▶ [GOAL OF THE EXERCISE] Taking the line with "This screenshot has width=390, height=664." as the first and the line with "Viewport: 187px width, 187px height." as the last, set down exactly every line in that range from the entries below, and no more.

▶ [PROVIDED RECORDS]
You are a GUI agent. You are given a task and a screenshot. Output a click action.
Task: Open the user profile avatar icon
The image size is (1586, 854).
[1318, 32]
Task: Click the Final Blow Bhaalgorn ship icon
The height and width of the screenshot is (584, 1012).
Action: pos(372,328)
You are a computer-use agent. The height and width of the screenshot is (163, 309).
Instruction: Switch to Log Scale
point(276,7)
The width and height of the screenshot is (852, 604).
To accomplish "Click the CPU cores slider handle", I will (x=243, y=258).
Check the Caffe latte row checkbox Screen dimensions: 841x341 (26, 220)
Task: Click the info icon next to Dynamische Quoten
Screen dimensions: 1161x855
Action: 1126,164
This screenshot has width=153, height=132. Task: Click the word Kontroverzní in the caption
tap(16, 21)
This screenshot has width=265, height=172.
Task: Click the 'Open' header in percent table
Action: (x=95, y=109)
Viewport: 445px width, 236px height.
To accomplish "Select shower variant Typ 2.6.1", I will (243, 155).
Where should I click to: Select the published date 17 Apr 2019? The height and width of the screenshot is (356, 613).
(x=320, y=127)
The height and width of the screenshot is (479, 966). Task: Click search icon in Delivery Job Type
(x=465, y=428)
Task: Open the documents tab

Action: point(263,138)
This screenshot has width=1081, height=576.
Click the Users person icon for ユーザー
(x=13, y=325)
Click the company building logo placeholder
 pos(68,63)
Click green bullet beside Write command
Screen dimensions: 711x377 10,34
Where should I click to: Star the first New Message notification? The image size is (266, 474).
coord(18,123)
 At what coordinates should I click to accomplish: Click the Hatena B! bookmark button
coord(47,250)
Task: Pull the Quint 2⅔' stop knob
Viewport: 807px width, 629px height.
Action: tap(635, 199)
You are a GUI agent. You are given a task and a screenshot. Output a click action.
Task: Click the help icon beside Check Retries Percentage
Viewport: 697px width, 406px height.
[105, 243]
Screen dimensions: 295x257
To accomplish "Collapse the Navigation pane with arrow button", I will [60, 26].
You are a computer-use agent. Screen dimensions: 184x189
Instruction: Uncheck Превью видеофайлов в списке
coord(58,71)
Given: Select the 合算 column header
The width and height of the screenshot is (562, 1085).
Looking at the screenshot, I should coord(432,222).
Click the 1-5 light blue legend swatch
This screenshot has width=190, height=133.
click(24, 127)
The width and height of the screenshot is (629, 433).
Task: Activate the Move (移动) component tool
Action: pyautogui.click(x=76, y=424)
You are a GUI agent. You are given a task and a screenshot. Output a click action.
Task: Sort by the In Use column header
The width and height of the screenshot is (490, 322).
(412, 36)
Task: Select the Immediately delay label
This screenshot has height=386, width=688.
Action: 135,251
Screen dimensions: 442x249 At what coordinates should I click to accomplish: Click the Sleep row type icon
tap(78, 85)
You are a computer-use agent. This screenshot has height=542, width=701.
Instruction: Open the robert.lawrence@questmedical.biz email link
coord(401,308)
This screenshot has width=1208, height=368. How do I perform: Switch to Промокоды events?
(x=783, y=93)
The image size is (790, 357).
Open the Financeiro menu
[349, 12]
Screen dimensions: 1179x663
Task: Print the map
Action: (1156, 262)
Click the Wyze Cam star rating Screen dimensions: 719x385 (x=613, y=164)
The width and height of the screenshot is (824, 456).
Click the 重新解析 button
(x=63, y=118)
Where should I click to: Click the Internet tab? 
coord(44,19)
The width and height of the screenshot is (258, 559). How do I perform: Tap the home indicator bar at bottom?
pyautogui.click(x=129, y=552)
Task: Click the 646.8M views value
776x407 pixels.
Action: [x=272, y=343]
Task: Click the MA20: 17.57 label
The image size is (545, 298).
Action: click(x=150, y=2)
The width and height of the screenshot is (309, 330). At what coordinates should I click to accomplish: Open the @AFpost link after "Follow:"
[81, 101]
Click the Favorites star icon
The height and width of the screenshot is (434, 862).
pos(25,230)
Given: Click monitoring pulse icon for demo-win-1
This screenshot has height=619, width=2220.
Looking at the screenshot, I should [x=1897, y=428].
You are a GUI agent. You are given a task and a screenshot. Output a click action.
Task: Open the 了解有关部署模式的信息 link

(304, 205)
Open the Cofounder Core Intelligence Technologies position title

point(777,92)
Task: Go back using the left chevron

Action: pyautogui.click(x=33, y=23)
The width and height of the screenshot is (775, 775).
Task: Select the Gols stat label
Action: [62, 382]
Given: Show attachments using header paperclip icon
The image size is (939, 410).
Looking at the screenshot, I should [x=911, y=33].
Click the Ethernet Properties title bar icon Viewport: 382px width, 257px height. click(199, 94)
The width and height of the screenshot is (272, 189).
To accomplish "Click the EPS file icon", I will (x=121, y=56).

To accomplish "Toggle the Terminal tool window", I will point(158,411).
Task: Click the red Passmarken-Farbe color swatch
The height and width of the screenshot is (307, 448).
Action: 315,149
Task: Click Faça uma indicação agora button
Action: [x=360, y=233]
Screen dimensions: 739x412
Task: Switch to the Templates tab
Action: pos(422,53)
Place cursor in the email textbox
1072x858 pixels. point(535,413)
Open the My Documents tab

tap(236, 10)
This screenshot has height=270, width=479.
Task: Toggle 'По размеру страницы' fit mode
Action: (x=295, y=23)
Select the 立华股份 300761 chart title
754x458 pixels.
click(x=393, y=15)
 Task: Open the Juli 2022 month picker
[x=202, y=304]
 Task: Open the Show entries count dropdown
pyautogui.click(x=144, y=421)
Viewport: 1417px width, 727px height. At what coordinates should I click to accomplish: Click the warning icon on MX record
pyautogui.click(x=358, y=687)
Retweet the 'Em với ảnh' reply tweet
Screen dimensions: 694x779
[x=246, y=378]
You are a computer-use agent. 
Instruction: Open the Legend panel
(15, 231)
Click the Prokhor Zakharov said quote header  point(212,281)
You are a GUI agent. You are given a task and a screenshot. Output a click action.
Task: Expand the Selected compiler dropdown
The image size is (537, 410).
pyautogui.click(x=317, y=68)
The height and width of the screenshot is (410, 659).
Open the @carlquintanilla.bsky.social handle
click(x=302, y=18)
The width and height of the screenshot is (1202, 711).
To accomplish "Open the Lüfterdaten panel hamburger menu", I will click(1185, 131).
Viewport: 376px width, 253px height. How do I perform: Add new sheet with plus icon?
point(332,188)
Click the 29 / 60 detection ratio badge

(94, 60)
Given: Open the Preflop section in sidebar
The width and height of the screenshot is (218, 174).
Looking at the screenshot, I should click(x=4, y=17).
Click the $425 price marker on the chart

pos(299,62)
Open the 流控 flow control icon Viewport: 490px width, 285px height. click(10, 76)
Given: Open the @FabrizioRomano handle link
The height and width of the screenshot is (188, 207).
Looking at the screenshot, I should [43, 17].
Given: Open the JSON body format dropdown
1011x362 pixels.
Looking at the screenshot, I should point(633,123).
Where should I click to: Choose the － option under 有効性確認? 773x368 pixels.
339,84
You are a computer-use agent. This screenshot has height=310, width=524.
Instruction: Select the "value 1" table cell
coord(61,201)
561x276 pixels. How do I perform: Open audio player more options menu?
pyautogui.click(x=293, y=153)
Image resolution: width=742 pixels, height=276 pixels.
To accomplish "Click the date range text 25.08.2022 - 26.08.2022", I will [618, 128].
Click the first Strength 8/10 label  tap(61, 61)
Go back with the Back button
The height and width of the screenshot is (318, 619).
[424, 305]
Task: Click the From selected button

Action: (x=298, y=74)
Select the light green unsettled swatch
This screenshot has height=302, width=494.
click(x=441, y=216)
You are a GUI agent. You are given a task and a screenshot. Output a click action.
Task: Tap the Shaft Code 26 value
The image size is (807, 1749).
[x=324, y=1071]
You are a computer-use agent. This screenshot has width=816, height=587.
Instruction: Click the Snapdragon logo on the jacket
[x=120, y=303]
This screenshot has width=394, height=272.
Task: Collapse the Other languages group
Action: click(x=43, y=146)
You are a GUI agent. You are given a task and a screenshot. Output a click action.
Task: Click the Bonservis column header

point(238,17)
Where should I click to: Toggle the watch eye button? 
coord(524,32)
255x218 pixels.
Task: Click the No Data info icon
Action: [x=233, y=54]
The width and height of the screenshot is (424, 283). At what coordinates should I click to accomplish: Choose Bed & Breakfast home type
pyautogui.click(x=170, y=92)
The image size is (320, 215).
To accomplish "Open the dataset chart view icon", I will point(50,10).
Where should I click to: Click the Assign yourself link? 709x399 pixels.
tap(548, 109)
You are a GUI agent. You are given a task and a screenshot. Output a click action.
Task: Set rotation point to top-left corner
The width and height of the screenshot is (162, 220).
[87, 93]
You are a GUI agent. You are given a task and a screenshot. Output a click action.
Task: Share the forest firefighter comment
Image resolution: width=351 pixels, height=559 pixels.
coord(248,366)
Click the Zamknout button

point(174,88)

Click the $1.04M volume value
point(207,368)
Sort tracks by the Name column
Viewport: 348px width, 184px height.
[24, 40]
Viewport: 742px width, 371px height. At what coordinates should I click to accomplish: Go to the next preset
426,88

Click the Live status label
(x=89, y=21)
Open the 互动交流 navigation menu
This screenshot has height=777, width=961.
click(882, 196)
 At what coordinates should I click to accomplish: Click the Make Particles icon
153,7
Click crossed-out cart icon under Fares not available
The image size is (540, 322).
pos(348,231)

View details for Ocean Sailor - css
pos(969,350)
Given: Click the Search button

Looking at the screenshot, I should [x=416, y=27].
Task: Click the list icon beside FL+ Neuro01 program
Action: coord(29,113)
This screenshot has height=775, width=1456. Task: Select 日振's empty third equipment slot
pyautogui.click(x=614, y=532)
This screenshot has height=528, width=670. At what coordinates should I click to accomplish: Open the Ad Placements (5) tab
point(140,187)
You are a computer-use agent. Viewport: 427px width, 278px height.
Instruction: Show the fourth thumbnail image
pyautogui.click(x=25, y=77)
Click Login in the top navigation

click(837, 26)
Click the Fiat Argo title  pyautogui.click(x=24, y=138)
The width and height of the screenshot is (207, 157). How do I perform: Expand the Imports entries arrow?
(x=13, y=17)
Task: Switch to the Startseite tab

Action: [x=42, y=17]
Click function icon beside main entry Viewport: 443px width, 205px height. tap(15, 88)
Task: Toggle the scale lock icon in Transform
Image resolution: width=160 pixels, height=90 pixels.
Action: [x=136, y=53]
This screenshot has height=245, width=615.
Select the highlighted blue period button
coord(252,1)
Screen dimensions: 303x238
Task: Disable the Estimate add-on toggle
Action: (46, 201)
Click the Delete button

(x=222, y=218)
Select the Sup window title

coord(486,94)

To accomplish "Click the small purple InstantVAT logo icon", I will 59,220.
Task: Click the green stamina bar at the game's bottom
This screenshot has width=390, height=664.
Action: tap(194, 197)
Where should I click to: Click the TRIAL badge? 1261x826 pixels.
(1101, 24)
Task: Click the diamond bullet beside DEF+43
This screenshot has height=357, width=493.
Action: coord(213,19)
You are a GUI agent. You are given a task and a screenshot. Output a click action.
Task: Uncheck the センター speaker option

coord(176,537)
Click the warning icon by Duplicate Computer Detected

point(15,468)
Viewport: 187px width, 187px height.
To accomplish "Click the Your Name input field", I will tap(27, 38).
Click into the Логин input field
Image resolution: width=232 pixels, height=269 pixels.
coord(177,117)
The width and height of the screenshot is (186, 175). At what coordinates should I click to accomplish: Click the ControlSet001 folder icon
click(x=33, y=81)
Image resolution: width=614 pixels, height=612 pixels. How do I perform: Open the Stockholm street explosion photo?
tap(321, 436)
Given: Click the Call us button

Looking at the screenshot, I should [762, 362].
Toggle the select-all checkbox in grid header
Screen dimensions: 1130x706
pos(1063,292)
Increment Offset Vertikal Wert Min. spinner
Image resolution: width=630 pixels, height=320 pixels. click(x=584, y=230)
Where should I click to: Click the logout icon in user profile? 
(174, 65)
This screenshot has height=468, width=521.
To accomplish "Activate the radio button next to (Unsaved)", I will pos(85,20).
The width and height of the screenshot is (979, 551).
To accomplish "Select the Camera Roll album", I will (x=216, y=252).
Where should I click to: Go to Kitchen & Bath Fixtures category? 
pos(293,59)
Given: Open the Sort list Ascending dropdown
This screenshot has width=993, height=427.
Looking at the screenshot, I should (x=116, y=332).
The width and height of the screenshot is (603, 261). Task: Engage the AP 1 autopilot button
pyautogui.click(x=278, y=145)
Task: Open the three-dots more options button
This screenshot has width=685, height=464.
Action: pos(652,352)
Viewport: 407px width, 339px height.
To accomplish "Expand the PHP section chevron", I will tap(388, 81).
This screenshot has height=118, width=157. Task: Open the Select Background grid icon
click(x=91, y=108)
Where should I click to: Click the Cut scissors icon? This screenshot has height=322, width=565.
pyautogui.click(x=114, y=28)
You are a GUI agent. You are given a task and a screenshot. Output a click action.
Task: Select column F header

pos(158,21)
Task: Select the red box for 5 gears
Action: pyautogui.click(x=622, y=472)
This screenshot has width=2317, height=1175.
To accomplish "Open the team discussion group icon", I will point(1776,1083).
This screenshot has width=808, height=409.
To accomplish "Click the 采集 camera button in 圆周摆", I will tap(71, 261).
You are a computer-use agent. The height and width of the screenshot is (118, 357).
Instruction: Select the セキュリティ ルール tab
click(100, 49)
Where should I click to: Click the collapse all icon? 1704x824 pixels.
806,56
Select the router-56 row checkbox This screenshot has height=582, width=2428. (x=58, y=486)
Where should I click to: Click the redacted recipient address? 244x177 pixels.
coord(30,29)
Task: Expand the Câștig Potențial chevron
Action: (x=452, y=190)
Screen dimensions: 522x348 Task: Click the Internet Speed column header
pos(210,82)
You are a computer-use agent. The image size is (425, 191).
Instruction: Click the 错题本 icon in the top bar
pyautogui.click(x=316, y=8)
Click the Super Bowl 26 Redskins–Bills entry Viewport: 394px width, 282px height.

▶ [WRITTEN SOLUTION]
This screenshot has width=390, height=664.
Action: tap(194, 197)
Where should I click to: Click the TRIAL badge? 1261x826 pixels.
(1101, 24)
Task: Click the diamond bullet beside DEF+43
This screenshot has height=357, width=493.
Action: coord(213,19)
You are a GUI agent. You are given a task and a screenshot. Output a click action.
Task: Uncheck the センター speaker option

coord(176,537)
Click the warning icon by Duplicate Computer Detected

point(15,468)
Viewport: 187px width, 187px height.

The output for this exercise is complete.